Un’idea nata di fronte al fumo dell’ ennesimo un rogo. Durante i grandi incendi dell’estate scorsa, in un confronto tra il deputato Alessandro Caramiello, l’ex ministro Sergio Costa e i vertici dei Vigili del Fuoco, si era presa una decisione importante ed il territorio vesuviano non poteva più aspettare.
Quell’impegno oggi si è concretizzato con l’inaugurazione del presidio temporaneo dei Vigili del Fuoco a San Giuseppe Vesuviano.
Un traguardo definito fondamentale per un’area difficile, stretta tra i roghi boschivi e le emergenze quotidiane della Statale 268, una delle strade più incidentate dell’area.
Il nodo, fino a ieri, erano i tempi di attesa. In molti casi le squadre impiegavano oltre mezz’ora per arrivare sul posto, un ritardo inaccettabile in un comprensorio che conta circa 1.500 interventi l’anno.
Per questo la nuova struttura, anche se temporanea, cambia tutto. Ma non è un punto di arrivo.
L’obiettivo, dichiarato da Caramiello, resta quello di trasformare il presidio in un distaccamento permanente, attivo 24 ore su 24, da posizionare in un’area strategica vicino alla 268.

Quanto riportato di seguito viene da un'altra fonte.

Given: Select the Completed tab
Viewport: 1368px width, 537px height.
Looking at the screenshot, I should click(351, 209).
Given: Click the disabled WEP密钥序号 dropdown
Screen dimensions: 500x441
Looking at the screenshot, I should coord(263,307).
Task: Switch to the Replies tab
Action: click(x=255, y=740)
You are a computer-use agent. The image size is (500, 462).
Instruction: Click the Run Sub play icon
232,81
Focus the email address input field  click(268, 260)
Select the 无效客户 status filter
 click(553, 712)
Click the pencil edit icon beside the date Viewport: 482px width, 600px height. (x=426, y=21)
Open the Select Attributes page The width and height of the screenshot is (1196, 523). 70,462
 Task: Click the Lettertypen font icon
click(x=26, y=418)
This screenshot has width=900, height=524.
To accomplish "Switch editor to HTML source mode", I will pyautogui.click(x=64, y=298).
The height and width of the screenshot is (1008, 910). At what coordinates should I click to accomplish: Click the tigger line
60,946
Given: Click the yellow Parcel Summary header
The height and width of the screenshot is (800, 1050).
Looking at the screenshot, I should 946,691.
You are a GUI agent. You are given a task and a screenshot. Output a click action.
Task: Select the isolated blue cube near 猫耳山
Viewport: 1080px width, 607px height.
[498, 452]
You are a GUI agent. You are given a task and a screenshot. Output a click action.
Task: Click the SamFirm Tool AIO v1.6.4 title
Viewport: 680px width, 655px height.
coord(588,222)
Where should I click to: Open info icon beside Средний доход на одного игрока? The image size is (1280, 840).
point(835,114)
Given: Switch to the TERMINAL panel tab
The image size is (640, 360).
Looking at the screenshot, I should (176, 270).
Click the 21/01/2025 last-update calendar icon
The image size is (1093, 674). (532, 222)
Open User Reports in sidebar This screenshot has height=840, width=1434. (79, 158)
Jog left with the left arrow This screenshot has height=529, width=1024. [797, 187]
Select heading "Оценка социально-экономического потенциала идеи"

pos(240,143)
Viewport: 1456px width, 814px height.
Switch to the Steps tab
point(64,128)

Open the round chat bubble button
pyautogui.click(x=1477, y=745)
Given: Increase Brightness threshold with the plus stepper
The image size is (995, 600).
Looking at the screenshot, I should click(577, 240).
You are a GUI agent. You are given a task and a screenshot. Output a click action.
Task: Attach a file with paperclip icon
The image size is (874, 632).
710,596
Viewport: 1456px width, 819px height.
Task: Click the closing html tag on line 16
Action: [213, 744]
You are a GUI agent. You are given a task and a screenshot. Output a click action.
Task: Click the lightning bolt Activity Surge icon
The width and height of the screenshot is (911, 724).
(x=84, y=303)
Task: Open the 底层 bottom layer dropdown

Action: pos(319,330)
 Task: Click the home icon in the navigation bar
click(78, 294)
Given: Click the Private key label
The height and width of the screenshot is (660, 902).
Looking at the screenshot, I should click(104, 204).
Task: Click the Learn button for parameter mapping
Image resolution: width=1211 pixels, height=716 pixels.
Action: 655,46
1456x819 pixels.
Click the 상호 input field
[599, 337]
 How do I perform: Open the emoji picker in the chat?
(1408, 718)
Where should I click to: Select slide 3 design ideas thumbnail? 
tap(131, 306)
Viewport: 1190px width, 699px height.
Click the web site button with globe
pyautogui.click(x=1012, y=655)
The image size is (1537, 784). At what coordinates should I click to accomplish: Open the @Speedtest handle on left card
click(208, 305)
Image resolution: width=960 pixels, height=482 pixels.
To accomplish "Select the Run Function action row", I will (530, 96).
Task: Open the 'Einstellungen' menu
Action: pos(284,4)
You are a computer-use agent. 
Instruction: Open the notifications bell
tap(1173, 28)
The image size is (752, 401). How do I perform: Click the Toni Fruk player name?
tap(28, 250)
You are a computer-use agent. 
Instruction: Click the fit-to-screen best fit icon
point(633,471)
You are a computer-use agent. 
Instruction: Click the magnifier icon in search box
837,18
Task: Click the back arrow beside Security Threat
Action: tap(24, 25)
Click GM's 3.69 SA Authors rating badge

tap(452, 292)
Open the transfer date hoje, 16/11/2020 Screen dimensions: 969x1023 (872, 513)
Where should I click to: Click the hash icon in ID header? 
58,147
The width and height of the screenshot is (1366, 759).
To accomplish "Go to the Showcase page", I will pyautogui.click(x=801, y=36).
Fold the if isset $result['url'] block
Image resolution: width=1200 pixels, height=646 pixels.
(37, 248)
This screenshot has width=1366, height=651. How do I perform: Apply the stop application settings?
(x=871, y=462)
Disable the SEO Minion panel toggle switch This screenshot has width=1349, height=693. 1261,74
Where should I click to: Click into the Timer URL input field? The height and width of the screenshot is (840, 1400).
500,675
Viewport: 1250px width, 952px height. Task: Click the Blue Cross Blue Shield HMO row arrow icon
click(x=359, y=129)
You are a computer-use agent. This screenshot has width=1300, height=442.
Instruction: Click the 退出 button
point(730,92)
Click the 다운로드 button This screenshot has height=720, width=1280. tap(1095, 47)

“Un risultato che arriva grazie a un lavoro di squadra tra istituzioni. Ringrazio il sindaco Michele Sepe, il consigliere regionale Gennaro Saiello, il consigliere comunale Michele Palmieri e Michele Coppola del sindacato CONAPO per il supporto al percorso. Questa è la politica del fare e non della denuncia fine a se stessa” scrive il parlamentare del Movimento Cinque Stelle, sui social, in occasione dell’ annuncio dell’ inaugurazione di stamattina.